Inmiddels zijn we vele inspectierapporten, parlementaire enquêtes en hervormingsplannen verder. Steeds weer wordt geconcludeerd dat het systeem tekortschiet in bescherming, samenwerking en menselijke maat. Gemeenten geven aan dat ze onvoldoende regie kunnen voeren. Jeugdbeschermers klagen over een overvraagd en versnipperd veld. Jongeren ervaren discontinuïteit, bureaucratie en een gebrek aan vertrouwen.
De paradox? Iedereen wil het goede doen – maar niemand is écht in positie om het te doen.

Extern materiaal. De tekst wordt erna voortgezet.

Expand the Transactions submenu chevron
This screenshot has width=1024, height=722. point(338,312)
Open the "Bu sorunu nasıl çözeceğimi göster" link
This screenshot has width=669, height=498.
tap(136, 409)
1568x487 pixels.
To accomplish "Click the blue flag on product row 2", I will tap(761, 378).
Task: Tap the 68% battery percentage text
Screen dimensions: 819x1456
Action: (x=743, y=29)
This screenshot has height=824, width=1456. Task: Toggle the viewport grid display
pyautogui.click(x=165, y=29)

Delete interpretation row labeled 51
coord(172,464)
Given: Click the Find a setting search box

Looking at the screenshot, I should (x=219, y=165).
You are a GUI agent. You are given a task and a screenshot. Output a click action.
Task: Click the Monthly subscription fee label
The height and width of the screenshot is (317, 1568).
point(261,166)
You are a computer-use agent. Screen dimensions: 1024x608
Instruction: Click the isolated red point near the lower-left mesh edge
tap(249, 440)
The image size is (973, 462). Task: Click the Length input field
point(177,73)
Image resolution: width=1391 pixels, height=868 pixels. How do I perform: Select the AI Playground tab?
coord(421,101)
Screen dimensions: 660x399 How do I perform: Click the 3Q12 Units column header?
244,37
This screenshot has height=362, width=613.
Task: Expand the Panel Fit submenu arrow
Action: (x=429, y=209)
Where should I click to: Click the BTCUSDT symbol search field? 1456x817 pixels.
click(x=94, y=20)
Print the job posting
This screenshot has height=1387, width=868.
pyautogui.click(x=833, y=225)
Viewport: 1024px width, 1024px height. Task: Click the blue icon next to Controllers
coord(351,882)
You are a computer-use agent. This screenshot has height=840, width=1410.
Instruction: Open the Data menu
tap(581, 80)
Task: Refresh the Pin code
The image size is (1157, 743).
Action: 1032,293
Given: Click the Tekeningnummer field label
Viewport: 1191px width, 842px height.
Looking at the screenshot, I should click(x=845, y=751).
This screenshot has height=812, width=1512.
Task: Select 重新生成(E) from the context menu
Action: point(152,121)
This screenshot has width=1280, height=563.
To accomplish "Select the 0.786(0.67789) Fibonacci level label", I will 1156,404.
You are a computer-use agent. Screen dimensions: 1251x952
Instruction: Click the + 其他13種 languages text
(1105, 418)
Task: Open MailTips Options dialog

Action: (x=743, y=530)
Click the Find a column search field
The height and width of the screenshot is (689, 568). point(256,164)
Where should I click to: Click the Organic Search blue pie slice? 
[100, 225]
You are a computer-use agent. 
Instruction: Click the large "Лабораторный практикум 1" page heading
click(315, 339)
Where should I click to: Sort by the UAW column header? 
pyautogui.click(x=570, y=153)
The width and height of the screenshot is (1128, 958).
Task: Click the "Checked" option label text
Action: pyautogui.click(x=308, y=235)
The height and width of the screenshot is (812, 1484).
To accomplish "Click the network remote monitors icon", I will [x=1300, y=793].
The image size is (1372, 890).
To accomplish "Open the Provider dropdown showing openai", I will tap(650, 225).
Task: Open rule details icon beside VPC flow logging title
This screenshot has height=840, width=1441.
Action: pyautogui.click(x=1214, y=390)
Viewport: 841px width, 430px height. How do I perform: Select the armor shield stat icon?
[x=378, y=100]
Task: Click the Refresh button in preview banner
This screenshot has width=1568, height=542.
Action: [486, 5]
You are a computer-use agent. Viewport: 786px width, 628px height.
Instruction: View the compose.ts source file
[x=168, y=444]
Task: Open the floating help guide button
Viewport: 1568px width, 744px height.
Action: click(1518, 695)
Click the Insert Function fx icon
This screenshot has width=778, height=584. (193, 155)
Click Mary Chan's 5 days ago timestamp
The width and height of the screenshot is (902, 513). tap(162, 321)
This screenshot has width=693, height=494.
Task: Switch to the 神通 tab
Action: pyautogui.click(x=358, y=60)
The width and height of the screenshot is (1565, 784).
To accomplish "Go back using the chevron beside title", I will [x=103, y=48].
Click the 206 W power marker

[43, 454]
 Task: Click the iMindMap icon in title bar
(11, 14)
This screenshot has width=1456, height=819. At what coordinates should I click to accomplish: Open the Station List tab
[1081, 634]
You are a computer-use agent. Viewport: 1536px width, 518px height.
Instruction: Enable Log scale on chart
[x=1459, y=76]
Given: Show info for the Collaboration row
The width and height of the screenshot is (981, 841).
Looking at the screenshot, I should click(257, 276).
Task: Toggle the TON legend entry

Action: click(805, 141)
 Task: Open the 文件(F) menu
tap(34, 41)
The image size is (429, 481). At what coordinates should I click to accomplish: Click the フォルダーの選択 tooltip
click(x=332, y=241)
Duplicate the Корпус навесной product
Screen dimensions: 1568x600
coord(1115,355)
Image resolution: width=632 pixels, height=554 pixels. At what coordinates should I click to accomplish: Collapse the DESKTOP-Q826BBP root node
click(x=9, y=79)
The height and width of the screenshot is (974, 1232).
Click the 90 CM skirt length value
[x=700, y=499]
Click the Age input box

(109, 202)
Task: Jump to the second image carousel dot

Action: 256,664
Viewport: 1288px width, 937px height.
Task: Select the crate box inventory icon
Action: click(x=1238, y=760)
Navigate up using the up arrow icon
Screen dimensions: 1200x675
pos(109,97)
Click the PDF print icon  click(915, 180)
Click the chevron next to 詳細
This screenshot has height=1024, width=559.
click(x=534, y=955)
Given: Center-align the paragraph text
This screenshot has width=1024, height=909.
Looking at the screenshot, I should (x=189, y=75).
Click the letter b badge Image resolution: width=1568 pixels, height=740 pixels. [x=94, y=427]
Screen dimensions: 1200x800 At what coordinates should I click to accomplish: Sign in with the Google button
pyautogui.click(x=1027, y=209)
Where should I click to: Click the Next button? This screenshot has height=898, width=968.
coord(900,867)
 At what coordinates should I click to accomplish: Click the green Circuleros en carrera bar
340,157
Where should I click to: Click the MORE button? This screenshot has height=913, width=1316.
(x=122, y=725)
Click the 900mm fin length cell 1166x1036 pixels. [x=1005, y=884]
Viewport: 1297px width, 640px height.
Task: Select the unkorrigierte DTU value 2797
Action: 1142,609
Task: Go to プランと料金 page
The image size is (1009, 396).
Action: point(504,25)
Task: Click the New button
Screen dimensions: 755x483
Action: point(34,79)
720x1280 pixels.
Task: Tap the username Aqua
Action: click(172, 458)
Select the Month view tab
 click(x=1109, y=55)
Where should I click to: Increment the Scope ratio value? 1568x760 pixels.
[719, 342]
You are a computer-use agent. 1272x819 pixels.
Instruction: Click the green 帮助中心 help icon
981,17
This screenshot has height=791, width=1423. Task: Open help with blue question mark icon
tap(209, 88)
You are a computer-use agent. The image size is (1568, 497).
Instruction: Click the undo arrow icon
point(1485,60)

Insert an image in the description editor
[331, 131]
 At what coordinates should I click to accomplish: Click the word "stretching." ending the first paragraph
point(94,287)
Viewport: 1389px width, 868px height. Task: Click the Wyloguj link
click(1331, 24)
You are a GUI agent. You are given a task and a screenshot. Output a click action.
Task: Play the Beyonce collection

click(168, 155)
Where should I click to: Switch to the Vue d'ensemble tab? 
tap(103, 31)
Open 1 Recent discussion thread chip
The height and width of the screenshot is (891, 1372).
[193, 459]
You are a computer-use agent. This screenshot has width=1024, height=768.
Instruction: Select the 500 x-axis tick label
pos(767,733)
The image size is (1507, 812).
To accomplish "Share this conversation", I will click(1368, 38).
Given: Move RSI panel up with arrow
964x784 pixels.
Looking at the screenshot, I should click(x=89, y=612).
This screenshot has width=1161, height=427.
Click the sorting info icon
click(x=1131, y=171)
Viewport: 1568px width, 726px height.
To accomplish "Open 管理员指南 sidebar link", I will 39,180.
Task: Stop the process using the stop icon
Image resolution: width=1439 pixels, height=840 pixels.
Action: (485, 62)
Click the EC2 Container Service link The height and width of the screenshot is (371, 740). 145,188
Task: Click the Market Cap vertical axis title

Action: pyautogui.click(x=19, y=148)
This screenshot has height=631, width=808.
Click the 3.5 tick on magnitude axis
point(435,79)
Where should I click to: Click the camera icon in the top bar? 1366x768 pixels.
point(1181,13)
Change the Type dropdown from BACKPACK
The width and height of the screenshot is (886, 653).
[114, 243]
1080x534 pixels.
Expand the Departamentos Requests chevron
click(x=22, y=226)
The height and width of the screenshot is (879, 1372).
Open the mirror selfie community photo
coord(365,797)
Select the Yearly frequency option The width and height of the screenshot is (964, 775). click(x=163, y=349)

De Hervormingsagenda legt terecht nadruk op een sterkere sturing op de inhoud. Maar zolang governance als bijzaak wordt behandeld – iets dat pas komt ná de inhoudelijke afspraken – blijft de uitvoering stroperig. In de praktijk zie je dat gemeenten het lastig vinden om gezamenlijk regie te voeren, zeker in regionale samenwerkingsverbanden waarin verantwoordelijkheden versnipperd zijn over colleges, raden, beleidsregisseurs en contractmanagers.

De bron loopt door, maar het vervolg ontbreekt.